Quizás, estimado lector, haya tomado usted alguna vez unos binoculares para ver un objeto distante y, en un primer momento, le hayan aparecido dos o hasta tres imágenes de ese objeto en círculos que se intersectan, de los cuales ninguno está perfectamente claro. Creo que, metafóricamente, algo así ocurre al observar al Estado guatemalteco desde la óptica del “poder”.
Cuando uno mira al Estado guatemalteco desde esa perspectiva o poniéndose los “binoculares del poder”, se encuentra con un objeto desenfocado. El poder, en el Estado guatemalteco, no está en su sitio y he ahí “la enfermedad guatemalense”, en cuanto a este problema se refiere.
Por una parte, la Constitución proclama el imperio del derecho, es decir, que en el régimen jurídico-político del Estado Guatemalteco todo debe ocurrir de acuerdo con “la Ley” y sujeto a ella; sin embargo, por otra parte, esa misma Constitución le niega al derecho, como supuesto “soberano” del régimen, los medios para hacerse valer. Así, nuestro régimen constitucional ha proclamado un “rey sin poder”.
El poder del Estado que tiene la función primordial de hacer valer el derecho es el Poder Judicial y, en nuestra Constitución este ha sido, como suele decirse: “la Cenicienta de los poderes del Estado”. El primer gran desenfoque, entonces, es que la norma fundamental del Estado proclama “el imperio del derecho” pero luego le niega los medios necesarios para imponerse.

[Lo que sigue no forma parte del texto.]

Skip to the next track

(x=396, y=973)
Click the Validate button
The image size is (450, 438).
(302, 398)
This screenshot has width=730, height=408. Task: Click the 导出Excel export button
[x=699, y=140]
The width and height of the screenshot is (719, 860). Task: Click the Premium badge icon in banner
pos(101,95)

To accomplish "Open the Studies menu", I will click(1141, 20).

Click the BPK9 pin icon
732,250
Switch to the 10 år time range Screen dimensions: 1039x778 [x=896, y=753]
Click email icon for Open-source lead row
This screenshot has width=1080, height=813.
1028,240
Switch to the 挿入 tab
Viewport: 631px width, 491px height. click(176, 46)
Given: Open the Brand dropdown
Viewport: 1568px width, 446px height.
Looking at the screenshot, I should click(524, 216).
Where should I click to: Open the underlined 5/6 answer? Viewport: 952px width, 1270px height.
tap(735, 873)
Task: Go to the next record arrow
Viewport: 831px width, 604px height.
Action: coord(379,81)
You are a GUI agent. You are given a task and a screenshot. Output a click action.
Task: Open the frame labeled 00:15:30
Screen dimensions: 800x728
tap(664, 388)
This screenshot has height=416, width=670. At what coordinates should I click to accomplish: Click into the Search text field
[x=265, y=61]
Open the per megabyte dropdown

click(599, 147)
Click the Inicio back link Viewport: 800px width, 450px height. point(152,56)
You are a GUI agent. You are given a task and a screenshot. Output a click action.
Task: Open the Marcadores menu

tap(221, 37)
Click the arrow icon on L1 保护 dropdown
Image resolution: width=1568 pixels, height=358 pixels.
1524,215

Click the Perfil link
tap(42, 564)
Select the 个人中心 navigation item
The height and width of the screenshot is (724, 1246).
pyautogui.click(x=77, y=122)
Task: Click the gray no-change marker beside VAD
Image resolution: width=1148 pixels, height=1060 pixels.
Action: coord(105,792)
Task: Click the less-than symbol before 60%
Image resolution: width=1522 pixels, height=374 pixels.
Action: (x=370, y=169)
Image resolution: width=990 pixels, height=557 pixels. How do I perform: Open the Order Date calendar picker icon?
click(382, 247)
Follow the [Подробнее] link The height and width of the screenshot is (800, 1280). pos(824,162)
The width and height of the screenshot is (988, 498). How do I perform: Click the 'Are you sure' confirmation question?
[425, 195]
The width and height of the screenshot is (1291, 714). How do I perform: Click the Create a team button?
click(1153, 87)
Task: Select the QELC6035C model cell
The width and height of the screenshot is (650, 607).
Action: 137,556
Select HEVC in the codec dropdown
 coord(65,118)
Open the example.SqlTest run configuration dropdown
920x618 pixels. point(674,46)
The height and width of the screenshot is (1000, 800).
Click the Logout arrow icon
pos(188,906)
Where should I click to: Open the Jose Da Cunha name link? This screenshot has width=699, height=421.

El segundo gran desenfoque es que, como consecuencia de que no haya medios para que pueda hacerse valer el derecho, el poder busca los cauces de “lo fáctico”. Así, los guatemaltecos hablamos de los “poderes fácticos”, de los “sectores de poder real”, etcétera. Al hacerlo reconocemos que los “poderes formales” (los del régimen constitucional) no son los que definen los grandes acontecimientos de la vida nacional, sino que son otros. Entre ellos está el poder del sector productivo (más o menos estructurado a través de las cámaras empresariales); el poder de las armas (fundamentalmente representado por el Ejército Nacional, ahora con la competencia de pequeños ejércitos privados de mafias diversas y grupos sediciosos); el poder religioso (encarnado por la Iglesia Católica local y la congregación de las evangélicas); el poder de la academia y los gremios profesionales (dominado por las organizaciones políticas que controlan la universidad del Estado y a los principales colegios profesionales); y, por último, el poder de los trabajadores organizados (estructurado principalmente a través de los sindicatos de trabajadores del Estado y ciertas Ong responsables del activismo anticapitalista).
En resumen, la enfermedad guatemaltense, en cuanto al fenómeno del poder se refiere, radica en que el imperio del derecho carece de medios para hacerse valer; los poderes del Estado casi sólo valen para canalizar los acuerdos de los poderes fácticos, tratando de mantener una apariencia de legalidad; y, los poderes fácticos compiten entre sí por el control de los poderes formales para conseguir sus objetivos sectoriales, dentro de esa apariencia de legalidad. Por tanto, mientras que el “poder de hecho” no pase al “poder formal” y el poder formal no se someta al “imperio del derecho”, seguiremos enfermos.